** start INPUT ROWS **

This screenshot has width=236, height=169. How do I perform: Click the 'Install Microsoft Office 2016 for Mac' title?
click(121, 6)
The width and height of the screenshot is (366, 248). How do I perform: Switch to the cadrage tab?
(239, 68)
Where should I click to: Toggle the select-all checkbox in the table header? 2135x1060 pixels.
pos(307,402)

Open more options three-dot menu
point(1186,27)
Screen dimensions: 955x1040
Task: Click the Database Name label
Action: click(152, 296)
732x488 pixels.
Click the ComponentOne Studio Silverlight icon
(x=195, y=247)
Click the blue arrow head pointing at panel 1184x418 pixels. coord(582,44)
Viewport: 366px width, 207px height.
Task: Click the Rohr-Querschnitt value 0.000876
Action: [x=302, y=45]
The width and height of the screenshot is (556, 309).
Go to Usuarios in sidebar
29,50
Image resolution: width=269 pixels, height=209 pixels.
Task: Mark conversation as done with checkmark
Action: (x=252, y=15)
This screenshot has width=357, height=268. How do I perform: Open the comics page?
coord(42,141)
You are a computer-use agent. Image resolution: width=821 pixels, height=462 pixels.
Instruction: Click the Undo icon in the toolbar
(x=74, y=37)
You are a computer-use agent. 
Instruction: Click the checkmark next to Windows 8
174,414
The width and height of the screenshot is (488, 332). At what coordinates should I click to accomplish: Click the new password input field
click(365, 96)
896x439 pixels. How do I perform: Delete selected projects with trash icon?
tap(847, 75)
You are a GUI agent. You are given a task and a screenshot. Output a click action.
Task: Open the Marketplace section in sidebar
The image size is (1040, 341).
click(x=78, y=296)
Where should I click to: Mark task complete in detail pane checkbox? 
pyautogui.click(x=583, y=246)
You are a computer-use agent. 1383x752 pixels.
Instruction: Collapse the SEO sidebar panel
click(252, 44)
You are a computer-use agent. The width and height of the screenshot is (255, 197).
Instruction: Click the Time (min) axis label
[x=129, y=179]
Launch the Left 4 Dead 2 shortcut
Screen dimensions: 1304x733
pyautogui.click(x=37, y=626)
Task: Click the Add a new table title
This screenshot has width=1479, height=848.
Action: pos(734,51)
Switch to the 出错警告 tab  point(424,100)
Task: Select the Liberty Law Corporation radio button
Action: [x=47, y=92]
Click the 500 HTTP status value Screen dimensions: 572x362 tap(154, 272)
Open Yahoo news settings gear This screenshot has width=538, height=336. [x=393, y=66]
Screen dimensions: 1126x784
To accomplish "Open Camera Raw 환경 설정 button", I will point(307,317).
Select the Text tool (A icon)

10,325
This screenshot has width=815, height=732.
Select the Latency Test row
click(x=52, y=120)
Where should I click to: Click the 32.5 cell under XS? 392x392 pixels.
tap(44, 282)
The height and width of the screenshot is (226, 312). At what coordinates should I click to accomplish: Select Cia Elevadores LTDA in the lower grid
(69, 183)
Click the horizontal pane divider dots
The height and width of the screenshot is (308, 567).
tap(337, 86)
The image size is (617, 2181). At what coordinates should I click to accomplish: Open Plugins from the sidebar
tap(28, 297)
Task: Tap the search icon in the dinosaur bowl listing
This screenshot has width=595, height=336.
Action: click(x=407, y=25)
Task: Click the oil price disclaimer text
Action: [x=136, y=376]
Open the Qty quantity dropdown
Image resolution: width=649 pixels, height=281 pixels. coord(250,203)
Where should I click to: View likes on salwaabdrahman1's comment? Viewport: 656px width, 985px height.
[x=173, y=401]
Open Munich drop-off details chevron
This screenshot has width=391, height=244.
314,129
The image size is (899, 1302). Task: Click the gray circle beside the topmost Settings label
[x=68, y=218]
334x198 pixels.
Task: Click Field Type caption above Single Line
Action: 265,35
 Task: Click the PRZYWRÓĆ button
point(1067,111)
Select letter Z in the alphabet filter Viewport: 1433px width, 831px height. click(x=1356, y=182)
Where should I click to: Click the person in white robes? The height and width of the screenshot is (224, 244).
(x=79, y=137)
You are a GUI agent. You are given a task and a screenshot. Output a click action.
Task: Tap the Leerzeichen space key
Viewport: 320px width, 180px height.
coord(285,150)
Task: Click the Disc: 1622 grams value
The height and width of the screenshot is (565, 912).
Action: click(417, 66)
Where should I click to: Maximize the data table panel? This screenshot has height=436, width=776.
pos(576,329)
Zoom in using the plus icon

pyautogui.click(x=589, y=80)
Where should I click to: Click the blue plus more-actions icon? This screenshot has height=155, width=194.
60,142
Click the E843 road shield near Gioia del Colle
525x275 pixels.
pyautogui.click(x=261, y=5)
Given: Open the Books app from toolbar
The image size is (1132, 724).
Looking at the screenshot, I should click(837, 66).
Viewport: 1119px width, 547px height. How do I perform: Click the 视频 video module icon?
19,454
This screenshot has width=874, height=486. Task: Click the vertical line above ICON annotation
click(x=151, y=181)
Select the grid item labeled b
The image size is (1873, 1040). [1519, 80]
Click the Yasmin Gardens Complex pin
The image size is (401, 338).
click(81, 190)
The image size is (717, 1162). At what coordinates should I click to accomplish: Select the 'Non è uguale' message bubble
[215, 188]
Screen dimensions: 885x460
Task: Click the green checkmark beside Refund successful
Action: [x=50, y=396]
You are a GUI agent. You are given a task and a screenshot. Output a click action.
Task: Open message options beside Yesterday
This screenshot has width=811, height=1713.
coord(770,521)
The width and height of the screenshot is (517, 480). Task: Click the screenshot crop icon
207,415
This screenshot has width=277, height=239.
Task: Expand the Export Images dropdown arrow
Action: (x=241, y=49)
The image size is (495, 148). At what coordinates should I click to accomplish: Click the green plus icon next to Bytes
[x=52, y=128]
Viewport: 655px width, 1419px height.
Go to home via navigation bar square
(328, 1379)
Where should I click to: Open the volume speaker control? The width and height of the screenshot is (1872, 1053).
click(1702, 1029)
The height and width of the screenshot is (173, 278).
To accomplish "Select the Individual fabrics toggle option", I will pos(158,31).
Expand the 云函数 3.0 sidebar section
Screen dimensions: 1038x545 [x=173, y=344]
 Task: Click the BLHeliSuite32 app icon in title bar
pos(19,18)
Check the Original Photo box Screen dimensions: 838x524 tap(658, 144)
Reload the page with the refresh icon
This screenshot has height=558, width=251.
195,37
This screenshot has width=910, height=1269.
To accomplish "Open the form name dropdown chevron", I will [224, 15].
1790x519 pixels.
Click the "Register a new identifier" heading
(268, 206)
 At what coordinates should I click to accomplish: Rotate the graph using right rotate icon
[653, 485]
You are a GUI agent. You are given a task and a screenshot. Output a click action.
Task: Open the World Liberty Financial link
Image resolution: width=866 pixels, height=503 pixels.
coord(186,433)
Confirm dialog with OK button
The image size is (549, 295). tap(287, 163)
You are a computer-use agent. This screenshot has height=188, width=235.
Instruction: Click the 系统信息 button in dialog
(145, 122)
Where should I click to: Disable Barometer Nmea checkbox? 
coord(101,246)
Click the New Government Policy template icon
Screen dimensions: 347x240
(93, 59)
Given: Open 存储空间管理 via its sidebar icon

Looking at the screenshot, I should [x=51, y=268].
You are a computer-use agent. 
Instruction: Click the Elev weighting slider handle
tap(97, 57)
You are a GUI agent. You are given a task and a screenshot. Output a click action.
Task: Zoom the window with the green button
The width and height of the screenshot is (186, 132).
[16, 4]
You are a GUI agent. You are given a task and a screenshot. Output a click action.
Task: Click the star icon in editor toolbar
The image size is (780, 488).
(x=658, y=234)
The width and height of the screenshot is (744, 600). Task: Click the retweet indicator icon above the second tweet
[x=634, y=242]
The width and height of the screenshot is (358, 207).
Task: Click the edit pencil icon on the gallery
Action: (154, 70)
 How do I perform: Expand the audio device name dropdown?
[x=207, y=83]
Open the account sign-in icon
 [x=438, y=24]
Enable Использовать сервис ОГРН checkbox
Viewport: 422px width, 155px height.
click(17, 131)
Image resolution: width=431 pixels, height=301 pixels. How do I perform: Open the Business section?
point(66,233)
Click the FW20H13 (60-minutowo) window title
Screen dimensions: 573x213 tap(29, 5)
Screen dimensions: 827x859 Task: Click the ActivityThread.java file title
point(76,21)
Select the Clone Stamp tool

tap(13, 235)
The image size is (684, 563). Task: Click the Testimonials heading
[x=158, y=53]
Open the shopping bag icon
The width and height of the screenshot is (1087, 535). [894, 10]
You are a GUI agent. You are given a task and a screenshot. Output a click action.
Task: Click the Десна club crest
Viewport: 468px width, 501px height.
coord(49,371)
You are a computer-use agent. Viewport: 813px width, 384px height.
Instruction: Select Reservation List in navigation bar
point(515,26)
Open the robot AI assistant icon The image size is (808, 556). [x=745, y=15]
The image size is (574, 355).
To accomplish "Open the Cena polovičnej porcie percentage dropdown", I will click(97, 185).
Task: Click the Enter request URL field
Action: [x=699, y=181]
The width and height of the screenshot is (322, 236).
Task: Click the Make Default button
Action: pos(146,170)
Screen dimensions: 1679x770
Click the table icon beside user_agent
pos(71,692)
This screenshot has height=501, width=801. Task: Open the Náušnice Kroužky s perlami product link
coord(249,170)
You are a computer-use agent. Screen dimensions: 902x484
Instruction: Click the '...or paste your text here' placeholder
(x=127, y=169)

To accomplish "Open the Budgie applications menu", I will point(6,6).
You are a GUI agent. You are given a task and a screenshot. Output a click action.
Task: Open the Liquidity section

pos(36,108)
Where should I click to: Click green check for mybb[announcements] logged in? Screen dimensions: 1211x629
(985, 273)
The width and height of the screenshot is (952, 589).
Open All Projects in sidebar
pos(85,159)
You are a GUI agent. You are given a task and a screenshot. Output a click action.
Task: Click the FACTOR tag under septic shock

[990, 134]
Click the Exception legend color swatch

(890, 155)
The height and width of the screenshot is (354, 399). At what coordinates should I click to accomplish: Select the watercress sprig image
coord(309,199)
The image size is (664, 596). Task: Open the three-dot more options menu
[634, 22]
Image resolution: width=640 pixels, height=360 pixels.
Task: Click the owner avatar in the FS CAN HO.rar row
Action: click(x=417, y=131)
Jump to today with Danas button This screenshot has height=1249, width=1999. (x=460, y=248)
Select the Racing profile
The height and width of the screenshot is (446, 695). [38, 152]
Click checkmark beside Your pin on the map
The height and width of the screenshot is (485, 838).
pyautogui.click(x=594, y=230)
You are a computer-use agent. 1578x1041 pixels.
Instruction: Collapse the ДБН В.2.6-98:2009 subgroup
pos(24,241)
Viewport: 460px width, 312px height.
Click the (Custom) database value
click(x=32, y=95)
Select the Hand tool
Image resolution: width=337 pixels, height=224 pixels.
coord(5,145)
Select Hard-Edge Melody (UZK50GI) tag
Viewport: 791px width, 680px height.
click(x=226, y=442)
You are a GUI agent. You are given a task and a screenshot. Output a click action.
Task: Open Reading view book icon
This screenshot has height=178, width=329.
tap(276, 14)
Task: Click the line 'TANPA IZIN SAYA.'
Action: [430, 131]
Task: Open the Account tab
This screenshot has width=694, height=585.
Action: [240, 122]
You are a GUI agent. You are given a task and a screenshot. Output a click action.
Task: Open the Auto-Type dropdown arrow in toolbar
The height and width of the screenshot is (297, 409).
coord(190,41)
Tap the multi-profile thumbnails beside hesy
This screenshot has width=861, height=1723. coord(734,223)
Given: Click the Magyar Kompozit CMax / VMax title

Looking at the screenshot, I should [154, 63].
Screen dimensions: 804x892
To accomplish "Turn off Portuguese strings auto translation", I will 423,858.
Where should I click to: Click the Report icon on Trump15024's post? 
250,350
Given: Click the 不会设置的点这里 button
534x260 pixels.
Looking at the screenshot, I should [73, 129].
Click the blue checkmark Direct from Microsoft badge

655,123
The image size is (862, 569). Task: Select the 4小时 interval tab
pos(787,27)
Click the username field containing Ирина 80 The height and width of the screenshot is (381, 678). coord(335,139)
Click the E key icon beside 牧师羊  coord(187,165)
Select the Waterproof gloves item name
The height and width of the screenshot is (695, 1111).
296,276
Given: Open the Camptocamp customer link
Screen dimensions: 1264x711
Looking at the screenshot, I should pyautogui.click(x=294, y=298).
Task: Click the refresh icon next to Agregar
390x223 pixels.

** end INPUT ROWS **

* [EXERCISE OBJECTIVE] Reproduce the material word for word, starting with the line that contains "Select the Hand tool" and continuing through the last line of the material.

* [EXERCISE RESULT]
Select the Hand tool
Image resolution: width=337 pixels, height=224 pixels.
coord(5,145)
Select Hard-Edge Melody (UZK50GI) tag
Viewport: 791px width, 680px height.
click(x=226, y=442)
You are a GUI agent. You are given a task and a screenshot. Output a click action.
Task: Open Reading view book icon
This screenshot has height=178, width=329.
tap(276, 14)
Task: Click the line 'TANPA IZIN SAYA.'
Action: [430, 131]
Task: Open the Account tab
This screenshot has width=694, height=585.
Action: [240, 122]
You are a GUI agent. You are given a task and a screenshot. Output a click action.
Task: Open the Auto-Type dropdown arrow in toolbar
The height and width of the screenshot is (297, 409).
coord(190,41)
Tap the multi-profile thumbnails beside hesy
This screenshot has width=861, height=1723. coord(734,223)
Given: Click the Magyar Kompozit CMax / VMax title

Looking at the screenshot, I should [154, 63].
Screen dimensions: 804x892
To accomplish "Turn off Portuguese strings auto translation", I will 423,858.
Where should I click to: Click the Report icon on Trump15024's post? 
250,350
Given: Click the 不会设置的点这里 button
534x260 pixels.
Looking at the screenshot, I should [73, 129].
Click the blue checkmark Direct from Microsoft badge

655,123
The image size is (862, 569). Task: Select the 4小时 interval tab
pos(787,27)
Click the username field containing Ирина 80 The height and width of the screenshot is (381, 678). coord(335,139)
Click the E key icon beside 牧师羊  coord(187,165)
Select the Waterproof gloves item name
The height and width of the screenshot is (695, 1111).
296,276
Given: Open the Camptocamp customer link
Screen dimensions: 1264x711
Looking at the screenshot, I should pyautogui.click(x=294, y=298).
Task: Click the refresh icon next to Agregar
390x223 pixels.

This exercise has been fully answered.